Unter Beschuss: Parteien kritisieren Finanzpläne
Aktualisiert

Unter BeschussParteien kritisieren Finanzpläne

Der Luzerner Regierungsrat will 2012 vorübergehend die Steuern erhöhen. Mit seiner Finanzplanung macht er sich jedoch auf allen Seiten unbeliebt.

von
mfe
Finanzdirektor Schwerzmann.

Finanzdirektor Schwerzmann.

Weil die Nationalbank wegen des starken Frankens hohe Buchverluste erlitten hat, ist unklar, ob und wie viel Geld sie an die Kantone ausschütten kann. Der Kanton Luzern rechnet in seiner Planung für 2012 mit dem Ausfall von knapp 48 Millionen Franken und will deshalb den Steuerfuss von 1,5 auf 1,6 Einheiten erhöhen, wie Finanzdirektor Marcel Schwerzmann an einer Medienkonferenz mitteilte. «Wir sehen uns als Ultima Ratio gezwungen, dem Kantonsrat diese Erhöhung vorzuschlagen, um die Schuldenbremse einzuhalten», so Schwerzmann.

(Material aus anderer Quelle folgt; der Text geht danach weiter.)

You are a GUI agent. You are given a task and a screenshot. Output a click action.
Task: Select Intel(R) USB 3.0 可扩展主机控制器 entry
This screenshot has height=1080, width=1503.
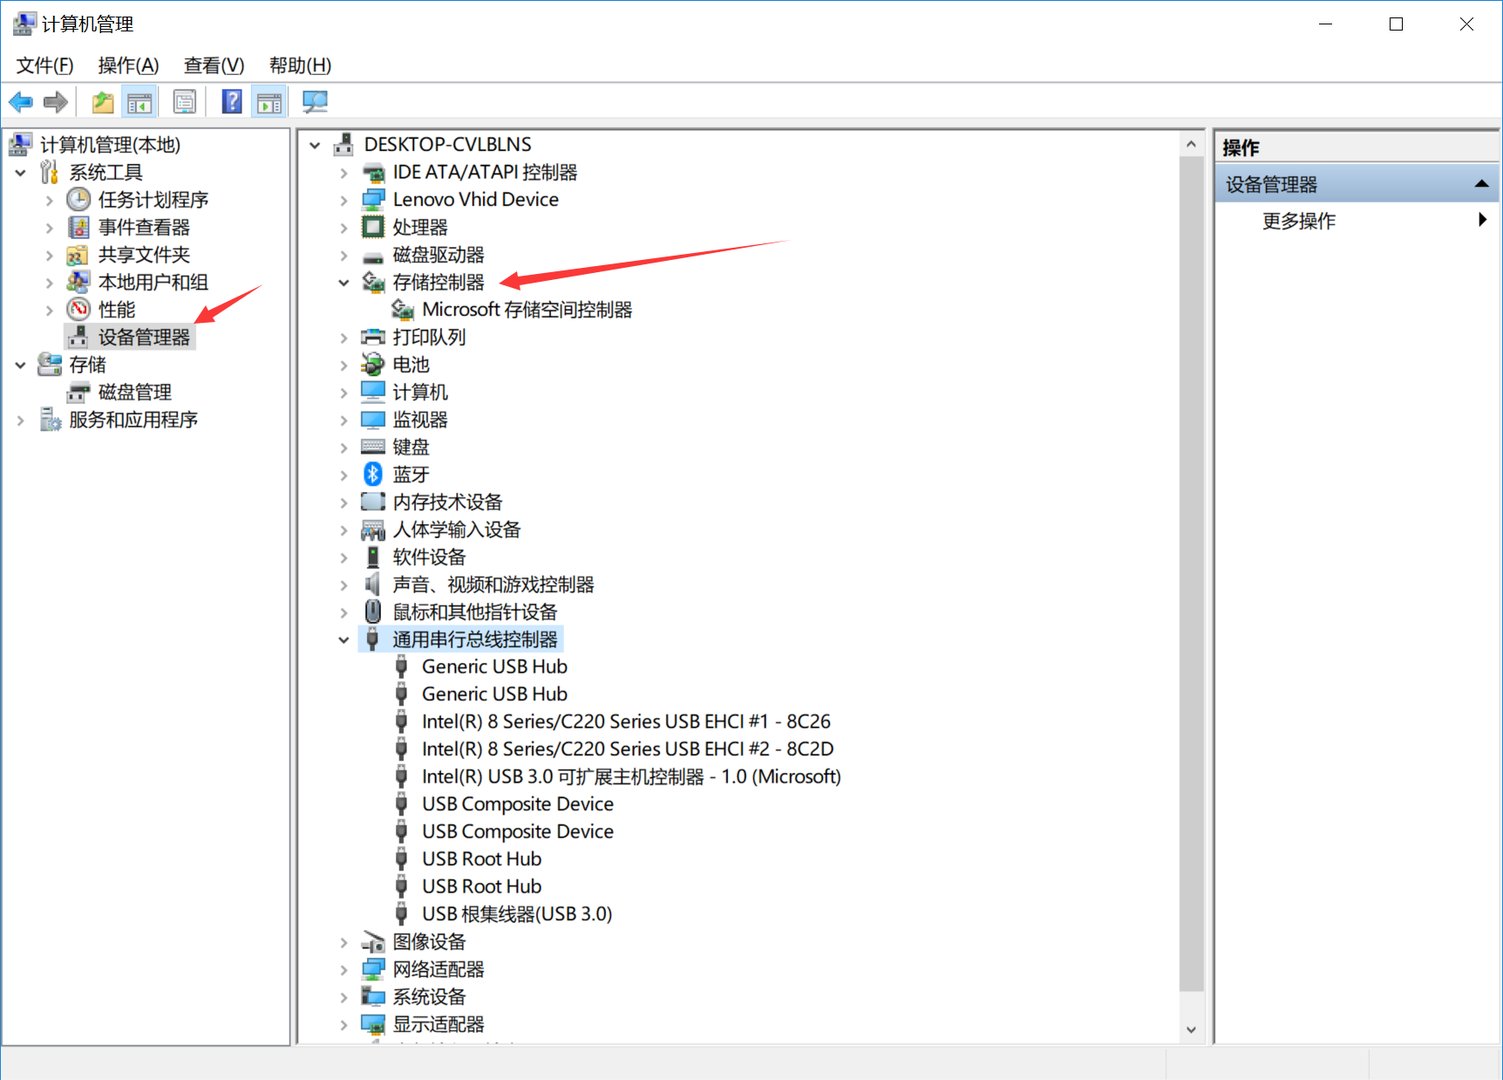coord(630,777)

Bei der FDP kommt dieser Schritt schlecht an. «Wir wollen nicht unnötig von der Steuerpolitik der letzten Jahre abweichen. Aufgrund der bisher vorhandenen Unterlagen ist noch nicht genügend klar erkennbar, ob die geforderte Steuererhöhung zwingend notwendig ist», so Fraktionschef Rolf Born.

Trotz prognostizierten Defiziten von bis zu 70 Millionen Franken will der Kanton die Steuern spätestens 2015 wieder senken. Im Gegenzug sollen weitere Sparmassnahmen ergriffen werden – in Höhe von bis zu 100 Millionen Franken jährlich. Dies wiederum stösst SP und Grünen sauer auf. «Die Zitrone ist ausgepresst, wir haben genug von Sparpaketen», so SP-Fraktionschefin Silvana Beeler. Und: «Die Rechnung der Bürgerlichen – tiefere Steuern gleich wohlhabende Zuzüger gleich mehr Einnahmen – geht nicht auf.» Gefordert seien jetzt Massnahmen auf der Einnahmenseite, «sprich Steuererhöhungen oder das Verhindern von weiteren Senkungen etwa der Vermögens- und Unternehmenssteuern», so Beeler.